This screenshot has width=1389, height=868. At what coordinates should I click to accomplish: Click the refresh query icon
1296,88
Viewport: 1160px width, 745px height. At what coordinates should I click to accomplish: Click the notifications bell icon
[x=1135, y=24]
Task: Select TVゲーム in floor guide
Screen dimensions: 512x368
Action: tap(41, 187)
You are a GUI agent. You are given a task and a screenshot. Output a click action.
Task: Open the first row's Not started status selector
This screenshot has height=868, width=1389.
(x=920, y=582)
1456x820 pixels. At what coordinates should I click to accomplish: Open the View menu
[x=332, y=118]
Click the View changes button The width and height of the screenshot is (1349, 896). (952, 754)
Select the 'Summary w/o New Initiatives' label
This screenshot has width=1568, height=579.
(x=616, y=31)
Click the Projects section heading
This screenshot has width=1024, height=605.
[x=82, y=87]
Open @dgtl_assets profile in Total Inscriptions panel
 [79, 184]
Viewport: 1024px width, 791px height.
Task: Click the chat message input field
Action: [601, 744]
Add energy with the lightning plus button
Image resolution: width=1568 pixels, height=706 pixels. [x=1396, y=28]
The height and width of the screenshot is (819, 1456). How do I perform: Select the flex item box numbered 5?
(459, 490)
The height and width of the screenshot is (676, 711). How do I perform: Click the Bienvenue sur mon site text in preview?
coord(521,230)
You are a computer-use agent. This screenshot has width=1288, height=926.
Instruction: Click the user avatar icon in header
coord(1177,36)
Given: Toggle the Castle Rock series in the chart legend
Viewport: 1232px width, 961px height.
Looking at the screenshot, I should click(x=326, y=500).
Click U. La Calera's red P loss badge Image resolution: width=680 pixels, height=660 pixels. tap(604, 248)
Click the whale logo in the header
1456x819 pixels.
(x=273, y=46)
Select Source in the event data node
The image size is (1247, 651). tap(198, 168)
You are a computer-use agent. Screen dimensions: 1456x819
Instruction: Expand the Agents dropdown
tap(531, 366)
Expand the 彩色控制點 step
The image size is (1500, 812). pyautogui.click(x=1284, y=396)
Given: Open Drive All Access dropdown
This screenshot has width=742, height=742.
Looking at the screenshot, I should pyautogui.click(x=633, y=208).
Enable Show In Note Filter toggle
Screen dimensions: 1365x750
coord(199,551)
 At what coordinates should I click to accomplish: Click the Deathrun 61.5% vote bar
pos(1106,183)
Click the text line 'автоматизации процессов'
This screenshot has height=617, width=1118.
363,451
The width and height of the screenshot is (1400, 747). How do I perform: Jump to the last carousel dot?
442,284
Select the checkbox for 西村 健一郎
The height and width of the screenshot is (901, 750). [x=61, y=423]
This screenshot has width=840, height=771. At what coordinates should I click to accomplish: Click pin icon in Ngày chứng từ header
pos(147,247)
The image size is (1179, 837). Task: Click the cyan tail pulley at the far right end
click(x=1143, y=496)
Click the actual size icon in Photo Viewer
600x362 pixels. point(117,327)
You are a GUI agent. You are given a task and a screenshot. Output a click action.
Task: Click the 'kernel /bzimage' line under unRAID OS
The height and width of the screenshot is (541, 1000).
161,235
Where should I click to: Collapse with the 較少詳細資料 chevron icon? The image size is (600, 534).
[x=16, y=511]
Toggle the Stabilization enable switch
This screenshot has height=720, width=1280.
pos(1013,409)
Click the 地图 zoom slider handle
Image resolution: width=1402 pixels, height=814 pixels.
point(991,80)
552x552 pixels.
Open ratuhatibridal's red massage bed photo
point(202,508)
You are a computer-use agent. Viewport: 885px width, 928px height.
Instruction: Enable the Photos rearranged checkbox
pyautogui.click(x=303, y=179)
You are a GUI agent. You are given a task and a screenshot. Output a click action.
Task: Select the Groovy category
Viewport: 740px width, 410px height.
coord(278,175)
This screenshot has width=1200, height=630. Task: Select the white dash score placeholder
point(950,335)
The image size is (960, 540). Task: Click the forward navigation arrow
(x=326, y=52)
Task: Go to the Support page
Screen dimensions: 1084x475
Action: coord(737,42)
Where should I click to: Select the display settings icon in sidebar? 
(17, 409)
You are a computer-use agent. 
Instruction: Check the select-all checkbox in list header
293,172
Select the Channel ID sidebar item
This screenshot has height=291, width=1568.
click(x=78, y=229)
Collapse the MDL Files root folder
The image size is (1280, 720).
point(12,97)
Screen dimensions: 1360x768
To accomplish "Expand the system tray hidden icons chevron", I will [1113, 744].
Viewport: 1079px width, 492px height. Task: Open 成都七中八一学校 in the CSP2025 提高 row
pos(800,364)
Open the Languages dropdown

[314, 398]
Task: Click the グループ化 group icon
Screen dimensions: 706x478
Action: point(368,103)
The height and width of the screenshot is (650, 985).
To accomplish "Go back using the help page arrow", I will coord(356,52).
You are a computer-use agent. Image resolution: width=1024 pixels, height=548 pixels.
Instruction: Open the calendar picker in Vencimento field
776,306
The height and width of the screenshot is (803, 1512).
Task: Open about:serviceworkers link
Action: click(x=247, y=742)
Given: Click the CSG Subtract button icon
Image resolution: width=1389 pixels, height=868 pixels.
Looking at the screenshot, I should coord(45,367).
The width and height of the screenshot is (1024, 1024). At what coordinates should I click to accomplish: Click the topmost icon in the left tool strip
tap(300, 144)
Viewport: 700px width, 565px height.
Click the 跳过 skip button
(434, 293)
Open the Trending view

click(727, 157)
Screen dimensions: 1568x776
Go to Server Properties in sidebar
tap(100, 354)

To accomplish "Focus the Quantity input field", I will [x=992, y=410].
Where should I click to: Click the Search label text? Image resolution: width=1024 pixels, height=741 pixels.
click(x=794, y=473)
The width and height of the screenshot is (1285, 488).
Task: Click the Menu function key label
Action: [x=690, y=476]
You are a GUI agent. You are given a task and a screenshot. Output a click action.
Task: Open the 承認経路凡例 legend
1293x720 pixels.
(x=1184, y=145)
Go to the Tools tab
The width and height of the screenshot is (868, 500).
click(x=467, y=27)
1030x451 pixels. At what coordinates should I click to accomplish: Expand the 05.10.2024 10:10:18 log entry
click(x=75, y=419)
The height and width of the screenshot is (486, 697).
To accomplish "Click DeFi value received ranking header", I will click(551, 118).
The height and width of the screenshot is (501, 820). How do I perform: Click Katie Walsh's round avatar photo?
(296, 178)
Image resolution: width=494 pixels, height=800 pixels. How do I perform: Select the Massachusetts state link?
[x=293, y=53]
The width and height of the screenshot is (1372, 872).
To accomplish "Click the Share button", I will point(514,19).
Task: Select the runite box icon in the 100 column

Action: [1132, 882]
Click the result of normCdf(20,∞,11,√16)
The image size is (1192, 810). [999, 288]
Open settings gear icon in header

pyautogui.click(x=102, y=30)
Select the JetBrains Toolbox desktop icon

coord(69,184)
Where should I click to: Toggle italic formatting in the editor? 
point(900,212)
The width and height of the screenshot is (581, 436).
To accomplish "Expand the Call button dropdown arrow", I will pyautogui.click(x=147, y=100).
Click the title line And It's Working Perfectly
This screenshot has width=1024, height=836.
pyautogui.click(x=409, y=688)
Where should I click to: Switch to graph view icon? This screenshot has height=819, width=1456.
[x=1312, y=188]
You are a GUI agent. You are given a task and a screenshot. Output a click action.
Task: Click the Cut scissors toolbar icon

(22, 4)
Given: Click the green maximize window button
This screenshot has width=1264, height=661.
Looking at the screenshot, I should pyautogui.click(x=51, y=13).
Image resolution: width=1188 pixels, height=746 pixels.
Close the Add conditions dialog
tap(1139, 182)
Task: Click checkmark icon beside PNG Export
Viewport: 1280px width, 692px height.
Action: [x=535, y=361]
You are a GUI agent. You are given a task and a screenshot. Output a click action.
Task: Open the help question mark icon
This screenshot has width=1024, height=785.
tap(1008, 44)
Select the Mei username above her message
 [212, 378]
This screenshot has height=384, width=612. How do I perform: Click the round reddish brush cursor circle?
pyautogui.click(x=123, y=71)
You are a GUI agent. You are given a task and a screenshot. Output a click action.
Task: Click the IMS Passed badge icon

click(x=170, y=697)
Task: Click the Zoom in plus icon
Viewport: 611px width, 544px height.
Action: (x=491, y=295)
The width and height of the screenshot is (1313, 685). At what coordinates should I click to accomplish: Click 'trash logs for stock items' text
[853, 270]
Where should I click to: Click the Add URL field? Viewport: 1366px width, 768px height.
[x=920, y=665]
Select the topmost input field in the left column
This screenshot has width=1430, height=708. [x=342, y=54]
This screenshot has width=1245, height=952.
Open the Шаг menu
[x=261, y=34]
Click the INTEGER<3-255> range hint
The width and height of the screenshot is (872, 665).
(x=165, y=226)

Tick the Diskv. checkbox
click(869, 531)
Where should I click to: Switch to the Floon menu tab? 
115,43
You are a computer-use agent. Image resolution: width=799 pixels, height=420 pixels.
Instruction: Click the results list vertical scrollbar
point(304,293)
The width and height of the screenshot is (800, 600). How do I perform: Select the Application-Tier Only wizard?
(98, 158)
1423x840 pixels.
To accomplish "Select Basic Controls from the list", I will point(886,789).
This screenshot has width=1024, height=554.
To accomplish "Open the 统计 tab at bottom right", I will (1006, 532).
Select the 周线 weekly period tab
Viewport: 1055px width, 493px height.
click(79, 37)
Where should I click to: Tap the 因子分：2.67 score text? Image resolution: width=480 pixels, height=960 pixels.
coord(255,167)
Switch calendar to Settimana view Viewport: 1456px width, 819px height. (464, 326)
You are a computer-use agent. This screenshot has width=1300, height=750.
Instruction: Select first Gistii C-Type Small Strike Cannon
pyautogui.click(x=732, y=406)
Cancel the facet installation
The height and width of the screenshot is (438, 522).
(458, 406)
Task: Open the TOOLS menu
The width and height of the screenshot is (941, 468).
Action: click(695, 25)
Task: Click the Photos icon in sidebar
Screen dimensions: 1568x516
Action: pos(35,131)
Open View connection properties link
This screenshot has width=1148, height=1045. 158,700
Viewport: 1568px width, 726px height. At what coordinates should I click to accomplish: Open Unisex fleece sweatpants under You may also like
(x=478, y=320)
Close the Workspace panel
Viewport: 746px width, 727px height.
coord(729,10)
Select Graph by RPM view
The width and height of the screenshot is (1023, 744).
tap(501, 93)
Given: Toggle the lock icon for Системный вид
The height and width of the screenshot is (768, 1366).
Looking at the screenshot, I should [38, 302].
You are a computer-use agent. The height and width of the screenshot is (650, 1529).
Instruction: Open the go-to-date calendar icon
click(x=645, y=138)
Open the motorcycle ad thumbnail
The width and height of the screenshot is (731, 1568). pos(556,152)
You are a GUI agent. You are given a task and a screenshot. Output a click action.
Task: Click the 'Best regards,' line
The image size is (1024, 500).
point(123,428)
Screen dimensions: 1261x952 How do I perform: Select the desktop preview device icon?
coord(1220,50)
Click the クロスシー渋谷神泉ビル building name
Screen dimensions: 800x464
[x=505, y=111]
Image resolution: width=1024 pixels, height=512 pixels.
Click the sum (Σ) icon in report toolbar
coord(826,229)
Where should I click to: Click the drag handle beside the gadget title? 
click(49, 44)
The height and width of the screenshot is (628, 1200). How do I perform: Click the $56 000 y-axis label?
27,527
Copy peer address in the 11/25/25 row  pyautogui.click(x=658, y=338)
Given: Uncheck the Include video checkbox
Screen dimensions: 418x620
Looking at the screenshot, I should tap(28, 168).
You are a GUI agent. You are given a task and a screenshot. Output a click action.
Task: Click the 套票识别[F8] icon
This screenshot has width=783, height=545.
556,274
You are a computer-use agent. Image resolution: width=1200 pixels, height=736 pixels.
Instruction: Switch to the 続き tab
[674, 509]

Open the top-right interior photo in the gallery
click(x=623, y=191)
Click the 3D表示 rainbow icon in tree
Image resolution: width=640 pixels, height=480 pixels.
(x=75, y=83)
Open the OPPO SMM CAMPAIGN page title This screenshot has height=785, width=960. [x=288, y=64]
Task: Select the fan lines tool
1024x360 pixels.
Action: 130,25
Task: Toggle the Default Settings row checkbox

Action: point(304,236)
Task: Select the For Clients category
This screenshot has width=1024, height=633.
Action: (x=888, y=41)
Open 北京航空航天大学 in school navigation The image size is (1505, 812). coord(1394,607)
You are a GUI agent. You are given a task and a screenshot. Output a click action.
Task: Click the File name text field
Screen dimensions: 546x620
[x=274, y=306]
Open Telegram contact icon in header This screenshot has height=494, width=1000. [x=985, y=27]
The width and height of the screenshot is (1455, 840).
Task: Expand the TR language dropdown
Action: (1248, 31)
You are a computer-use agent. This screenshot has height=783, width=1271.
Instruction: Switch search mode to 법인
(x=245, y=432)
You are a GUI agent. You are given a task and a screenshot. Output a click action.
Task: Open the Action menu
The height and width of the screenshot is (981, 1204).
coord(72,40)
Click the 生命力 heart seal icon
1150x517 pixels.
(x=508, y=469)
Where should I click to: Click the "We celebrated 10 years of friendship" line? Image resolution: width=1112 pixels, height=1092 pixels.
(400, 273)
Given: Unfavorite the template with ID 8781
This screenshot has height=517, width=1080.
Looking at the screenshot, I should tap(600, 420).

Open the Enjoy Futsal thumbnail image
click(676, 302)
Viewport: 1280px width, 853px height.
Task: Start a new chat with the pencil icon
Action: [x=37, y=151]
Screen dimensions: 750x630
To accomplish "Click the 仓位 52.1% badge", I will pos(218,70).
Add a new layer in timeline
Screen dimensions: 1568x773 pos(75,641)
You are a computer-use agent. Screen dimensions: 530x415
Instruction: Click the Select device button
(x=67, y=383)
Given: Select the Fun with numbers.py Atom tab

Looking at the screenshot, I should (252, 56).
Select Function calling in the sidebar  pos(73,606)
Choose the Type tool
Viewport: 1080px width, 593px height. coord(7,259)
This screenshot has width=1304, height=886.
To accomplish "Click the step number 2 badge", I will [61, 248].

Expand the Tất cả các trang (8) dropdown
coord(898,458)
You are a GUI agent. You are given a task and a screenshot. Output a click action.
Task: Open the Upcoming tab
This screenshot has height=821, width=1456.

EXERCISE AIM -
In the entries above, find each line with the string "legend" and copy it.

ANSWER TO THE PROBLEM -
Given: Toggle the Castle Rock series in the chart legend
Task: Open the 承認経路凡例 legend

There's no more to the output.